*** Records to process ***

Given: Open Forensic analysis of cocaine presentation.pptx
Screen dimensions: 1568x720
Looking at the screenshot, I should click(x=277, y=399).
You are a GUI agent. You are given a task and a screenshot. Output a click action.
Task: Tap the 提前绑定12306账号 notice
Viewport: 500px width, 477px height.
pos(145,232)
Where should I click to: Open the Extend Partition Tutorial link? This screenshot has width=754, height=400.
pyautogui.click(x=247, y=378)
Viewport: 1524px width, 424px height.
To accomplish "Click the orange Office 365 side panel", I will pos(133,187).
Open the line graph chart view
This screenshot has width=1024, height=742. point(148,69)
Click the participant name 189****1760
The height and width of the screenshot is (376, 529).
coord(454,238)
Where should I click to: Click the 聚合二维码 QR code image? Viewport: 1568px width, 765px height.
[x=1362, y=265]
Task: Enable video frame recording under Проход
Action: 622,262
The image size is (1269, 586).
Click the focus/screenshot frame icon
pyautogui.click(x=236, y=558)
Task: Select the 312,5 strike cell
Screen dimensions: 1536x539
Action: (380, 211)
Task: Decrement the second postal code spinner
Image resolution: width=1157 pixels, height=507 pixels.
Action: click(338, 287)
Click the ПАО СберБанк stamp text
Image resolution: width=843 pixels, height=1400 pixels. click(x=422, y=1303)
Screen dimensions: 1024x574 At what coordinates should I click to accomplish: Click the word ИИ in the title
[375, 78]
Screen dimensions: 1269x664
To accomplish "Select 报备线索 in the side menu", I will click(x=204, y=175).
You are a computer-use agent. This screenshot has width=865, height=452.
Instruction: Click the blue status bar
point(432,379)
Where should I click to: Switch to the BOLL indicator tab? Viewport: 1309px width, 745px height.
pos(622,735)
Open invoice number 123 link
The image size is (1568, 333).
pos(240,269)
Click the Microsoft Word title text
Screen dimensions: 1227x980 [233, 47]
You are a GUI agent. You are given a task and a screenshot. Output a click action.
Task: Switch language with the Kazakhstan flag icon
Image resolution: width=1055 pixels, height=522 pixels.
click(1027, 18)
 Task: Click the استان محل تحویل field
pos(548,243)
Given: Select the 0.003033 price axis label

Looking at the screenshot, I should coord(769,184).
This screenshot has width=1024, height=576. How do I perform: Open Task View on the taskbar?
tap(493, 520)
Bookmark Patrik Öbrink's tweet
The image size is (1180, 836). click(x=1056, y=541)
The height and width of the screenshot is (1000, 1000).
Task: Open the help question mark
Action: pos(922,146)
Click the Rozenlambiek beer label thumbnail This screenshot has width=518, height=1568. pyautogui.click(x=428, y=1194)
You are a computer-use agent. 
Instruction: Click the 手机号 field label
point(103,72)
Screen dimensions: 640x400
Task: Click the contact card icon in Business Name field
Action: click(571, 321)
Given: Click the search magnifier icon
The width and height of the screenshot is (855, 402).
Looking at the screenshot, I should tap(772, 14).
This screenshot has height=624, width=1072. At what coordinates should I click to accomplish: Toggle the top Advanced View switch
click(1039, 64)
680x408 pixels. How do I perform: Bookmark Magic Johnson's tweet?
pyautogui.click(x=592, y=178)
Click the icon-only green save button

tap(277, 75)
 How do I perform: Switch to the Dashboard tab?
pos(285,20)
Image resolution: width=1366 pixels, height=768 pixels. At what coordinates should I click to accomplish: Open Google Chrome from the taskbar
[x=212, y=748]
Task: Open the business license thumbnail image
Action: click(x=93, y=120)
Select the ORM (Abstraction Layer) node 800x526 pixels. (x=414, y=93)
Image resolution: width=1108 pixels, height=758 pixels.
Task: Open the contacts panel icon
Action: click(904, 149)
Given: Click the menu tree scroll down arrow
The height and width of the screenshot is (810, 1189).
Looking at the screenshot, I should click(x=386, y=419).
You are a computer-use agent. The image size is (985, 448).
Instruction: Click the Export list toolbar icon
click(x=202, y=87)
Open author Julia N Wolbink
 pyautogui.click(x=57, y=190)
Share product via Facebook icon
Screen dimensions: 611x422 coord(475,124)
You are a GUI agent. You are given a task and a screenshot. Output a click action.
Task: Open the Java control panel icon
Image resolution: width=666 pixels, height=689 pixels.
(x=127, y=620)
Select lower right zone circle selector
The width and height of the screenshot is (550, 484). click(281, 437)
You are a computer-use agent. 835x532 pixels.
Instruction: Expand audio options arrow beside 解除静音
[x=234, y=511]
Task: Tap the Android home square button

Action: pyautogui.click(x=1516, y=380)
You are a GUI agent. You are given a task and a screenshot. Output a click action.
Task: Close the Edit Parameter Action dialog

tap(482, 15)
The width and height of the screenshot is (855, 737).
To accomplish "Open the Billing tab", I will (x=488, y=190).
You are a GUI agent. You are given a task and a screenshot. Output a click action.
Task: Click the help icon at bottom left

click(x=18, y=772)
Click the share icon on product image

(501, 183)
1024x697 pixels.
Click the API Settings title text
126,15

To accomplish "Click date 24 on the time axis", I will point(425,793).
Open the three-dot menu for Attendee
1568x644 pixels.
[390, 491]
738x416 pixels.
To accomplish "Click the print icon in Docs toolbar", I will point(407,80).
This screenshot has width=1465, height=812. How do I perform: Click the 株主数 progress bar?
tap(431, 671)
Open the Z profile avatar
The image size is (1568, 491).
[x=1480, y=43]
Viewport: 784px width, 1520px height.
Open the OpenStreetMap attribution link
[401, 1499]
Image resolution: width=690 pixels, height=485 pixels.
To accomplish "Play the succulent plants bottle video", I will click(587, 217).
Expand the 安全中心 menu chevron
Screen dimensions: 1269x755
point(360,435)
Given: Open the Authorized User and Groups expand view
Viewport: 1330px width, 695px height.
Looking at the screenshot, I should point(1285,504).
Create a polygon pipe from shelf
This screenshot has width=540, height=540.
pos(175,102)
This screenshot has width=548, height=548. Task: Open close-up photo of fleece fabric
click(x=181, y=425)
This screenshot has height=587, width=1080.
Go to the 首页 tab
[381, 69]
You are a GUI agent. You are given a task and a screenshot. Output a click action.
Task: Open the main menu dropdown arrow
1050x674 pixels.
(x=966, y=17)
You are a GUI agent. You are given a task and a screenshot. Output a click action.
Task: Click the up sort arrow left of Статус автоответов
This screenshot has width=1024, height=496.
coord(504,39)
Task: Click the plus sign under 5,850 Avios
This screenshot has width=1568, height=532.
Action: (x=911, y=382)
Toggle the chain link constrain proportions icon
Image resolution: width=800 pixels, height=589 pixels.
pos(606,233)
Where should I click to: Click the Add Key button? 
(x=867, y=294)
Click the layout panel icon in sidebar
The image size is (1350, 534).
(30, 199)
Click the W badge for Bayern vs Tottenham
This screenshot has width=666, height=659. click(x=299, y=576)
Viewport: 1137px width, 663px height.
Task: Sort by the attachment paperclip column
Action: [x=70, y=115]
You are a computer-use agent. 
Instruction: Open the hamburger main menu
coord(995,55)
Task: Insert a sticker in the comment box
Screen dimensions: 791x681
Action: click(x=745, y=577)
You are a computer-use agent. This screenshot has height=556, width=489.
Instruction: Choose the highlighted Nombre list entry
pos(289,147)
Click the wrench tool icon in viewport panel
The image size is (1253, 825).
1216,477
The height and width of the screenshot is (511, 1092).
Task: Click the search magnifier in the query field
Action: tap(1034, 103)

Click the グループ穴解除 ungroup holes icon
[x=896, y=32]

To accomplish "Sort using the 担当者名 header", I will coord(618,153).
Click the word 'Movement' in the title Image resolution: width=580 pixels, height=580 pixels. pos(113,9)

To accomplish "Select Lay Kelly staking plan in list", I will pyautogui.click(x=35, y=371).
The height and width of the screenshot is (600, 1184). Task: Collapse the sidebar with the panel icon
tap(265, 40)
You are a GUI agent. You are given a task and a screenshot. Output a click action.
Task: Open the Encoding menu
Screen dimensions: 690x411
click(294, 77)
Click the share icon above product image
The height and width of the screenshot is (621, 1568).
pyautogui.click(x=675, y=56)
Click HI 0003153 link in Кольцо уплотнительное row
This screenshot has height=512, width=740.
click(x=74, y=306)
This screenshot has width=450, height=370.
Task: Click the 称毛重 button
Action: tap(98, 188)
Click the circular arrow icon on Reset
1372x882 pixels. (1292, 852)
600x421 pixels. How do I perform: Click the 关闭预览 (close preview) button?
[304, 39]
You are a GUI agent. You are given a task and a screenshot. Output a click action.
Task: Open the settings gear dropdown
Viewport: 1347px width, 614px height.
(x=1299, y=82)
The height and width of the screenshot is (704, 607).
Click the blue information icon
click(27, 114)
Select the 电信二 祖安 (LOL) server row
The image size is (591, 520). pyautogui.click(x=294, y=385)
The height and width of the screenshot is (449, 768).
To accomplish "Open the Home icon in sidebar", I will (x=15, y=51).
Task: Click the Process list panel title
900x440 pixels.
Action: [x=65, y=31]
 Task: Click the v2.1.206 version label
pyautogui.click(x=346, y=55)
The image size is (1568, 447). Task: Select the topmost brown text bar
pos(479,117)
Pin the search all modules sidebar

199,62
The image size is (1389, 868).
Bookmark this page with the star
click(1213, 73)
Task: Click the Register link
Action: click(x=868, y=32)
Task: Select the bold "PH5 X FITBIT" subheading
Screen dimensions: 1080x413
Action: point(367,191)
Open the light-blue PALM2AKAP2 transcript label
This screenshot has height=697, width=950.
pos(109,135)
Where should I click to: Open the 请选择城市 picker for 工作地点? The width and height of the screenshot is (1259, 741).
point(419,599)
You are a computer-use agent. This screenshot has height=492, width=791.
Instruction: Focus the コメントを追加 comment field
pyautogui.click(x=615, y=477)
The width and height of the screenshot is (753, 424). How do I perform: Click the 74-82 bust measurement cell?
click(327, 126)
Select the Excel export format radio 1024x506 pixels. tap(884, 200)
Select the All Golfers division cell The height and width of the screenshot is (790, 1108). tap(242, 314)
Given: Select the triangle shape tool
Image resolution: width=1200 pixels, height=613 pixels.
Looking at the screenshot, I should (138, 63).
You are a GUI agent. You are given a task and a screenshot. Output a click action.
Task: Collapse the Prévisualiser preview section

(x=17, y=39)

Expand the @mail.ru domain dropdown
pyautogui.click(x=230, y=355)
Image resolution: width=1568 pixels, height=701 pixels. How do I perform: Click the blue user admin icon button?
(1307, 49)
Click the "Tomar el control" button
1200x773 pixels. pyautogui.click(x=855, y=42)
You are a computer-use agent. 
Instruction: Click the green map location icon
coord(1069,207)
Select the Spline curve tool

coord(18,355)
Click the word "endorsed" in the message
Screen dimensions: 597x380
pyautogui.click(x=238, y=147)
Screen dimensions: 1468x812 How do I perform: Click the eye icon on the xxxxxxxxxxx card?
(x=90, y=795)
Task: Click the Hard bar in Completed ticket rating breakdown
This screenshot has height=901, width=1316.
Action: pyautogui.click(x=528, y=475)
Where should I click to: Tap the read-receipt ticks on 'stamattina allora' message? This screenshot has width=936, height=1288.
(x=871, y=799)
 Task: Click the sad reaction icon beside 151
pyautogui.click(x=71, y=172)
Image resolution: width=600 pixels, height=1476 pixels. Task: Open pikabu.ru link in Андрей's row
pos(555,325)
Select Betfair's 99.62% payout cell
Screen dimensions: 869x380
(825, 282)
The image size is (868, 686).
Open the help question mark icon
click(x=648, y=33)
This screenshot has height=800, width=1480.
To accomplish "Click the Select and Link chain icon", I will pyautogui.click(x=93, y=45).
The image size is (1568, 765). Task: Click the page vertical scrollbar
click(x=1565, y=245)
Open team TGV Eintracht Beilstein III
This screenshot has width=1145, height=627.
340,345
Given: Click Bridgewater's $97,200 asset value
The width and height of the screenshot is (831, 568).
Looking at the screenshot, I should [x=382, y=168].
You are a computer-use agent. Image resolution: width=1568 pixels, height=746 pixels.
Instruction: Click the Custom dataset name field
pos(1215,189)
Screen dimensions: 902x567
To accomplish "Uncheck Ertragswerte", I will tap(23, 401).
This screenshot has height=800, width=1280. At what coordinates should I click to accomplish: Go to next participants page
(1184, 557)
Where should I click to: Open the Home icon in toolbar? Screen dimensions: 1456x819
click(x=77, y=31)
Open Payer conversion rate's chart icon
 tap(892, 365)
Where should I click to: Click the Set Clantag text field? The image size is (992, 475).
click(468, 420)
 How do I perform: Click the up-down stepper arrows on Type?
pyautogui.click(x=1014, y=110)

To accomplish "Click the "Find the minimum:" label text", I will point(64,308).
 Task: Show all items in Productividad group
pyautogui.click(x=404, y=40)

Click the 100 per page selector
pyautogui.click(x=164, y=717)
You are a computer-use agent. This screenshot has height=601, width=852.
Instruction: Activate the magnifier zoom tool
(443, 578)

*** End of Records to process ***

## Prompt
Please return every line of the records above that contains the word "chain".

## Task solution
Toggle the chain link constrain proportions icon
To accomplish "Click the Select and Link chain icon", I will pyautogui.click(x=93, y=45).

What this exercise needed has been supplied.